Don't You Forget About Me is a second-chance romance, with all the angst that comes with that. The romance in question happened 12 years previously, when Georgina was 18 and leaving sixth-form. Since then, she's not seen hide nor hair of Lucas, and has ultimately, compared to whatever expectations people had of her, failed in life. She perhaps hits rock bottom when she's sacked from her waitressing job and, in the same night, finds out her boyfriend is cheating on her. Then, her brother-in-law suggests her for a job in a new pub that's just opening.

Georgina is an engaging and funny, if unreliable, narrator - the book is in first person but I never felt like I had trouble getting into it because of that. Mhairi McFarlane has an easy to read and lovely style, and I got into this book from page one, around the time that I fell completely in love with Georgina.
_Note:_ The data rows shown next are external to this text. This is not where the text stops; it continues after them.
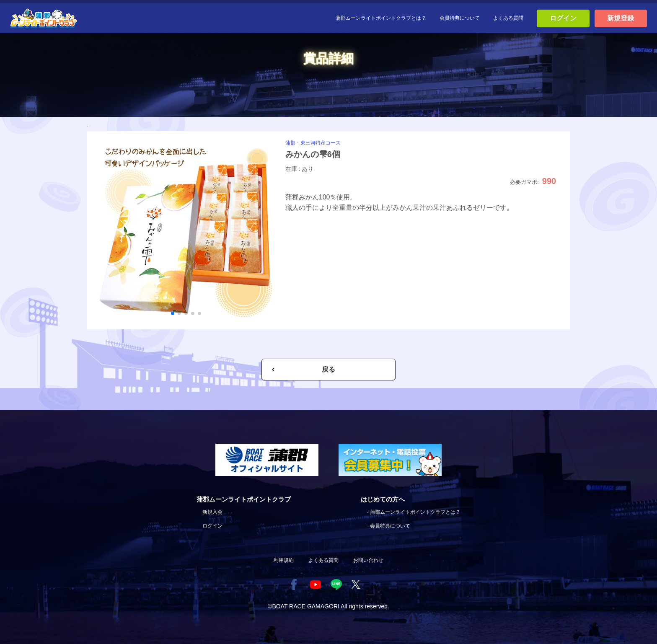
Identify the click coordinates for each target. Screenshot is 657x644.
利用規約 (284, 560)
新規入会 (212, 512)
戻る (328, 369)
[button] (173, 313)
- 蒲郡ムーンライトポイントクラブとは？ (414, 512)
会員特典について (460, 18)
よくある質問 (508, 18)
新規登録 (621, 18)
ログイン (563, 18)
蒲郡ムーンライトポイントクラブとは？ (381, 18)
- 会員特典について (388, 526)
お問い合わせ (368, 560)
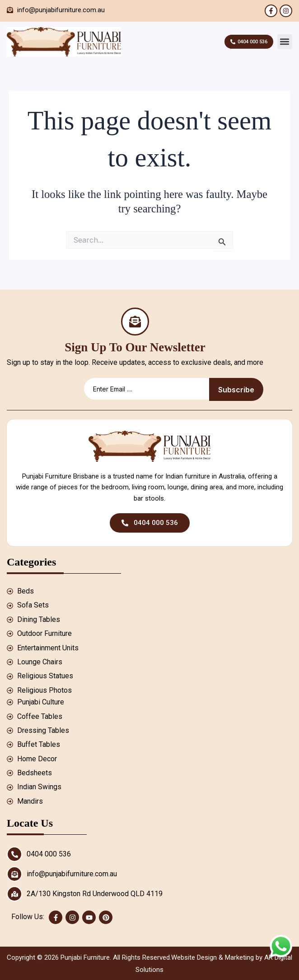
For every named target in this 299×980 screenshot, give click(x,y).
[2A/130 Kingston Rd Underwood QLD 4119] (14, 894)
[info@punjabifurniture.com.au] (14, 874)
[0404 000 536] (14, 854)
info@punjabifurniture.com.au (72, 874)
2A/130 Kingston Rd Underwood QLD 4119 (94, 893)
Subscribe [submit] (236, 390)
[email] (146, 389)
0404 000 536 (49, 854)
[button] (285, 41)
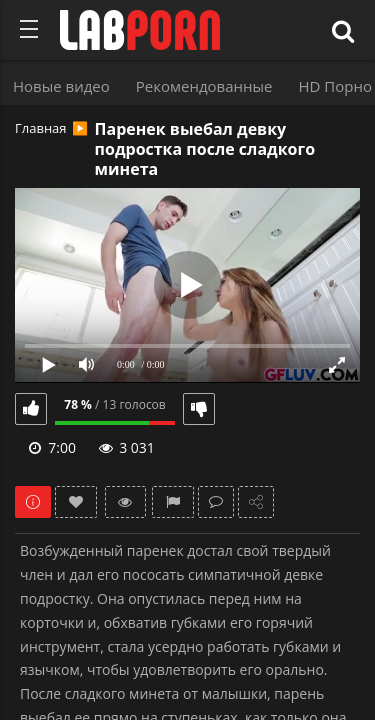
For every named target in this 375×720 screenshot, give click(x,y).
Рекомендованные (204, 86)
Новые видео (61, 86)
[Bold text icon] (29, 29)
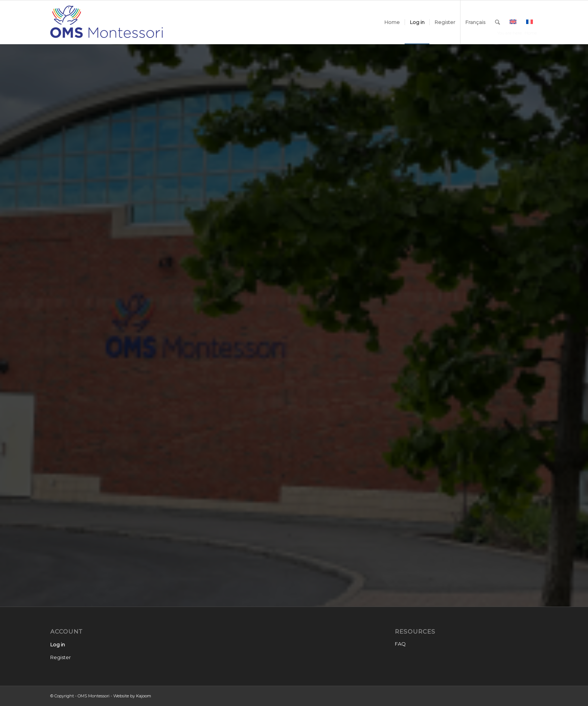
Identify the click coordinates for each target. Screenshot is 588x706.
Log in (57, 644)
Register (60, 657)
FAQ (400, 644)
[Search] (497, 22)
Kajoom (144, 696)
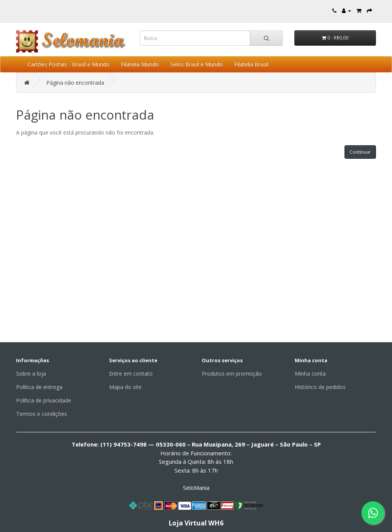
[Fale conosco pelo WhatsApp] (373, 513)
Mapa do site (125, 387)
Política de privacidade (44, 400)
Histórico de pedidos (320, 387)
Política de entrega (39, 387)
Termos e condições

Because this book is less about romance per se, so much as about Georgina realising her own value and being kind to herself and coming to terms with what happened in her past. There is a romance going on (second-chance!), but it's more of a background thing, and one thing I loved was how, when everything comes out into the open and Georgina and Lucas finally talk about it all, they don't immediately get together afterwards. Yes, it gave me a little moment of please don't leave it like this, but it felt more right than him finding out about things and then falling into bed with her (I'm trying to be vague with this, sorry!).

I really loved how much of a slowburn this book was, both in the romance, and in Georgina's realisations. Everything felt so natural and it was done so well that it never even risked being boring for a moment. I genuinely couldn't put this book down (I spent 4 hours reading it while simultaneously telling myself this is going to be the final chapter I read, I'll go back to doing my last coursework of the term afterwards. Did I ever go back? Nope). It was absolutely wonderful and I wish I could go back and read it over again for the first time (maybe I'll just satisfy myself with a reread). I really think this might end up being one of my favourite books of 2018.

So, there's not much more to say besides: please please read this book.